Затем домены классифицируются в рамках структурной иерархии CATH: на уровне класса (C) домены назначаются в соответствии с их вторичной структурой, т.е. все альфа, все бета, смесь альфа и бета или небольшая вторичная структура; на уровне архитектуры (A) для присвоения используется информация о расположении вторичной конструкции в трехмерном пространстве; на уровне топологии / складки (T) используется информация о том, как элементы вторичной структуры связаны и расположены; присваивания делаются на уровень гомологичного суперсемейства (H), если есть веские доказательства того, что домены связаны эволюцией, то есть они гомологичны.
# | Уровень | Описание |
---|---|---|
1 | Cкласс | общее содержание вторичной структуры домена. (Эквивалентно архитектуре SCOP Class ) |
2 | A | высокого структурного сходства, но нет доказательств гомологии. (Эквивалентно уровню «кратности» в SCOP) |
3 | Topology/fold | крупномасштабная группа топологий, которые разделяют определенные структурные особенности |
4 | Hомологическое суперсемейство | , что указывает на очевидную эволюционную взаимосвязь. (Эквивалент SCOP суперсемейство ) |
Дополнительные данные о последовательностях для доменов без экспериментально определенных структур предоставляются сестринским ресурсом CATH, Gene3D, которые используются для пополнения гомологичных суперсемейств. Последовательности белков из UniProtKB и Ensembl сканируются против HMM CATH, чтобы предсказать границы последовательностей домена и сделать гомологичные надсемейства.

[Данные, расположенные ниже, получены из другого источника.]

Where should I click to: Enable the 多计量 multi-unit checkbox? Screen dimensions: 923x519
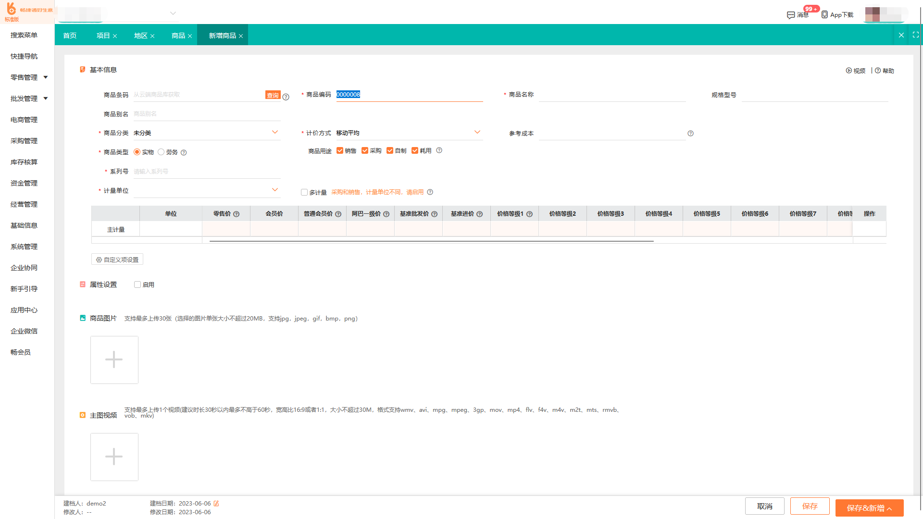304,192
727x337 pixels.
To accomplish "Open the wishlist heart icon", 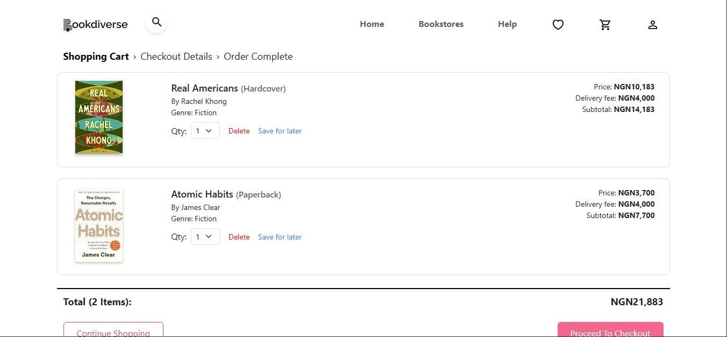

Команда CATH стремится предоставлять официальные релизы по классификации CATH каждые 12 месяцев. Этот процесс релиза важен, потому что он позволяет обеспечить внутреннюю проверку, дополнительные аннотации и анализ. Однако n означает, что существует временная задержка между появлением новых структур в PDB и последней официальной версией CATH,
Для решения этой проблемы: CATH-B предоставляет ограниченный объем информации для самых последних аннотаций домена (например границы доменов и классификации суперсемейств).
Последняя версия CATH-Gene3D (v4.1) была выпущена в июле 2016 года и состоит из:
CATH - это проект программного обеспечения с открытым исходным кодом, в котором разработчики разрабатывают и поддерживают количество инструментов с открытым исходным кодом. CATH поддерживает список задач на GitHub, чтобы внешние пользователи могли создавать и отслеживать проблемы, связанные с классификацией структуры белков CATH.